As the Bible commentator William Barclay once said, 'Secret discipleship is a contradiction in terms for either the secrecy kills the discipleship, or the discipleship kills the secrecy’.


Our light must shine.


But again, like salt, there is a caution to be had here. Light that for some is glorious and beautiful, for others is a source of pain and discomfort. The Bible is clear about this:


This is the verdict: light has come into the world, but people loved darkness instead of light because their deeds were evil.

John 3:19 NIVUK


Our good deeds and our Christian life mat be benign, even constructive, for people around us, but we have to be open to the possibility that some may reject us because of them.


The third picture is mentioned in a flash, but I believe it is most helpful. It’s of a city on a hill.


I believe that this city is Jerusalem.


Pilgrims thronged to Jerusalem three times a year for the great Jewish festivals. We have fifteen of their pilgrimage songs in the Bible (Psalms 120-134). In particular, these verses speak at their delight when they set off on the long, tiresome journey:


I rejoiced with those who said to me, ‘Let us go to the house of the Lord.’

Psalms 122:1 NIVUK


I believe that the good lives we live when we are salt and light should draw people to us to learn more of Jesus like Jerusalem drew pilgrims.


And there is some evidence of this in Acts. The Philippian jailer, for example (Acts 16:30).


Even priests, at one time, were drawn to the Gospel (Acts 6:7).


My belief is that we, as Christians, must seek to be winsome in the way that we present our salt and our light. We cannot turn our salt into an irritant or our light into a laser. We cannot use our city as a stronghold where we keep outsiders beyond out gates.
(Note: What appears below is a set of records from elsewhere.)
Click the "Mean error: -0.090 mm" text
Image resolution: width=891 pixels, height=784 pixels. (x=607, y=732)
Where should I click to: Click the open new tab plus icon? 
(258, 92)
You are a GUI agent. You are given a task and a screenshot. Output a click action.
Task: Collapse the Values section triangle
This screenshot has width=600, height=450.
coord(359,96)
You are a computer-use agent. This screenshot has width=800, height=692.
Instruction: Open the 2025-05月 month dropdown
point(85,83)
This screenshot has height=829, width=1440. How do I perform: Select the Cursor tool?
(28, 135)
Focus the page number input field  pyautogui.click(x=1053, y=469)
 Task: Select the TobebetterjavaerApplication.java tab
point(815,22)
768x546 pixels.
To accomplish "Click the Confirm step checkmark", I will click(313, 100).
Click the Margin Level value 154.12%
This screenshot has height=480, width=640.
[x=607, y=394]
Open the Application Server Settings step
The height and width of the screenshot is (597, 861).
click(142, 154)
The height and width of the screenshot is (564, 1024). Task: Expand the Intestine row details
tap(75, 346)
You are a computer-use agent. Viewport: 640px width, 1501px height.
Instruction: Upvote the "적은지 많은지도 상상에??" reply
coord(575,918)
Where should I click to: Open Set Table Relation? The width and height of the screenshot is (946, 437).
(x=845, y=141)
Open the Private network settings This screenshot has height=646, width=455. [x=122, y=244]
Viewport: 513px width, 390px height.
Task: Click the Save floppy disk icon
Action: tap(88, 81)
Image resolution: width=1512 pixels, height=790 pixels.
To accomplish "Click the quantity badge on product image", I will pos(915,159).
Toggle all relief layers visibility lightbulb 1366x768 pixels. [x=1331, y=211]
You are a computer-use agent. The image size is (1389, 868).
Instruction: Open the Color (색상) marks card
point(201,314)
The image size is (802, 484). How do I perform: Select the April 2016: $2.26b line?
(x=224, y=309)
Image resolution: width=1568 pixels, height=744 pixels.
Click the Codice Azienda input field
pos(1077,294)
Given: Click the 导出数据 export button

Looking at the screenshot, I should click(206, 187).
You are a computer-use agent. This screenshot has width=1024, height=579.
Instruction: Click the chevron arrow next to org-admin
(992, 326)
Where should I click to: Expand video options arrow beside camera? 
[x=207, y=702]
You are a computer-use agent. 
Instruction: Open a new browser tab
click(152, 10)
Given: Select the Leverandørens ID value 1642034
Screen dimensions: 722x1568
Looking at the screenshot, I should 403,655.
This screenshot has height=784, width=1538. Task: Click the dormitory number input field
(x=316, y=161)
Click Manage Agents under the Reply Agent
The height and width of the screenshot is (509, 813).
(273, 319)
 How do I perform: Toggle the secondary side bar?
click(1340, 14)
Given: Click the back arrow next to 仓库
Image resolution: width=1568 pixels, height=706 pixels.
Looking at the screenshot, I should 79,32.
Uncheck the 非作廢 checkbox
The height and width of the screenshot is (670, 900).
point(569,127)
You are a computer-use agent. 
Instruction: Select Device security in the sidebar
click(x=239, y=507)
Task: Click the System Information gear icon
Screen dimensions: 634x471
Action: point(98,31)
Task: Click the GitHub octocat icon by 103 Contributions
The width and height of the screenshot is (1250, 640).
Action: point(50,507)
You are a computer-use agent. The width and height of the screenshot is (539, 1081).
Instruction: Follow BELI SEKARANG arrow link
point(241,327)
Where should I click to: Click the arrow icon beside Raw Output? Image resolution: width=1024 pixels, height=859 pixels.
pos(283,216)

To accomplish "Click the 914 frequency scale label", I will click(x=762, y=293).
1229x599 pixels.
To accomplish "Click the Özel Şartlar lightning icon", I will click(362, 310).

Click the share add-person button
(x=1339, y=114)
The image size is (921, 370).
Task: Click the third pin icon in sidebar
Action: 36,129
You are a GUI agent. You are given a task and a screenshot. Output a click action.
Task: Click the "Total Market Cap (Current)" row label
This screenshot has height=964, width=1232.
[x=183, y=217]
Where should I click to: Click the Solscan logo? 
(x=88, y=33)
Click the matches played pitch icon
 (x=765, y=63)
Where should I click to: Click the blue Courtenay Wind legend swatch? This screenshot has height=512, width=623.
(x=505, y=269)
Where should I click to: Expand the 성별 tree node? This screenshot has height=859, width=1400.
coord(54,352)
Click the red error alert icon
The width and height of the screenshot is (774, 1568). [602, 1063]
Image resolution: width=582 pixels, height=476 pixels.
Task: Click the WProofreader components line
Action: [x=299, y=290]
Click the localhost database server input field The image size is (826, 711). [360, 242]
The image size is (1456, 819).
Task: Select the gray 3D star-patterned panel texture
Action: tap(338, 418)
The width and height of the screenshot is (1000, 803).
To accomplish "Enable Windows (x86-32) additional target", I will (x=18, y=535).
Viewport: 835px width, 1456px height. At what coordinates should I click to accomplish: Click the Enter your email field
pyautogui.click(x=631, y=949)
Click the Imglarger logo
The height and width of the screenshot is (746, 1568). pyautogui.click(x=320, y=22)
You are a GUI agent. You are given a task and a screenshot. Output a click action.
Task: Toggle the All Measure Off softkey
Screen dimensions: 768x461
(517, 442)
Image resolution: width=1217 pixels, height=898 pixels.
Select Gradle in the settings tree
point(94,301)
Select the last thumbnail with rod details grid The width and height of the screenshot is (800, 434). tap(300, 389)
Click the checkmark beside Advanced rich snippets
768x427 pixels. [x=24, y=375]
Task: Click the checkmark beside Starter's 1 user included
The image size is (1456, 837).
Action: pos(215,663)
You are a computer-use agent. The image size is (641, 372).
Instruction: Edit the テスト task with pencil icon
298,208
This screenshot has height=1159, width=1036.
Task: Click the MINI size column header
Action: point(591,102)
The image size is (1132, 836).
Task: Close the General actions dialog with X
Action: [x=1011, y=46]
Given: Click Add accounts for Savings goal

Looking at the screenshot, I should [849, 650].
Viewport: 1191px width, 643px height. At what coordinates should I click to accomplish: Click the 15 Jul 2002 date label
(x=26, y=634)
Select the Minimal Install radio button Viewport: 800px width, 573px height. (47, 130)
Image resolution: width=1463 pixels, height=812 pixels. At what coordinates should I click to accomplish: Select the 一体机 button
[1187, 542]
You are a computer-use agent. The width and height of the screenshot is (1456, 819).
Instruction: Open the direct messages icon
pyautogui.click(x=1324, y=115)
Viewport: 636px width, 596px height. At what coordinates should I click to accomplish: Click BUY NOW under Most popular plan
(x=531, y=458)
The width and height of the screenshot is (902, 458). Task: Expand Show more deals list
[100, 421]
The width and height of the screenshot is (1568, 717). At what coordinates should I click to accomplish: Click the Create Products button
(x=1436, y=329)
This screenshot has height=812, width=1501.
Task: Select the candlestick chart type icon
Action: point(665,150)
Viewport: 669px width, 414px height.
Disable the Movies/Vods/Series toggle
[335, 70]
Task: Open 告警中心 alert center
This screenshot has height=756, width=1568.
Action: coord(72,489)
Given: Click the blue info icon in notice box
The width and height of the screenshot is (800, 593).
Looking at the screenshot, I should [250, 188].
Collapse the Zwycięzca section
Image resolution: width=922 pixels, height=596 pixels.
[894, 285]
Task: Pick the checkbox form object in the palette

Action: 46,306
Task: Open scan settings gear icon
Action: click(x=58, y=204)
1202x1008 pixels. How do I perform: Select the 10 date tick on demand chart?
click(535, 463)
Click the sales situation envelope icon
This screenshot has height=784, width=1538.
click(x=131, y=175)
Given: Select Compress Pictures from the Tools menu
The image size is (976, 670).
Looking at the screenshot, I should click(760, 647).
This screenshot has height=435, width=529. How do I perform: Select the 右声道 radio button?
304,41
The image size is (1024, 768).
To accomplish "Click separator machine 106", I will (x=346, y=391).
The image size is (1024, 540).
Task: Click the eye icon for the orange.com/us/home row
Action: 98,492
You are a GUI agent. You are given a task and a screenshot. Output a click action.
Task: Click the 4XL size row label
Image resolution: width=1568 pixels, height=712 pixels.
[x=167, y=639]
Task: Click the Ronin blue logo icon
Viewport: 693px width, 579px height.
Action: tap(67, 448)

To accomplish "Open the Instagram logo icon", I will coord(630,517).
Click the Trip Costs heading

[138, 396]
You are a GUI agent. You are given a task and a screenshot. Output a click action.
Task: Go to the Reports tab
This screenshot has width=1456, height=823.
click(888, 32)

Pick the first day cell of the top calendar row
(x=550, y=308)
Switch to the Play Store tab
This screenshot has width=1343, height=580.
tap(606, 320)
No, we must live to preserve, to enhance, to better; we must shine our light of integrity and uprightness; we must set out to welcome those who seek the Lord.


Because if we do this, we are truly living for the Kingdom of Heaven.


Prayer

Lord Jesus, forgive me if I have become over familiar with these verses. Show me how I can be salt and light for my community, so that they are drawn to You as pilgrims were to Jerusalem. Amen.


Questions

1. How can you be salt in your community m, in a way that is not an irritant?

2. How can you be light in your community, in a way that doesn’t dazzle or blind?

3. How can you live your life in such a way that people are drawn to the Gospel through you? What do you need to change?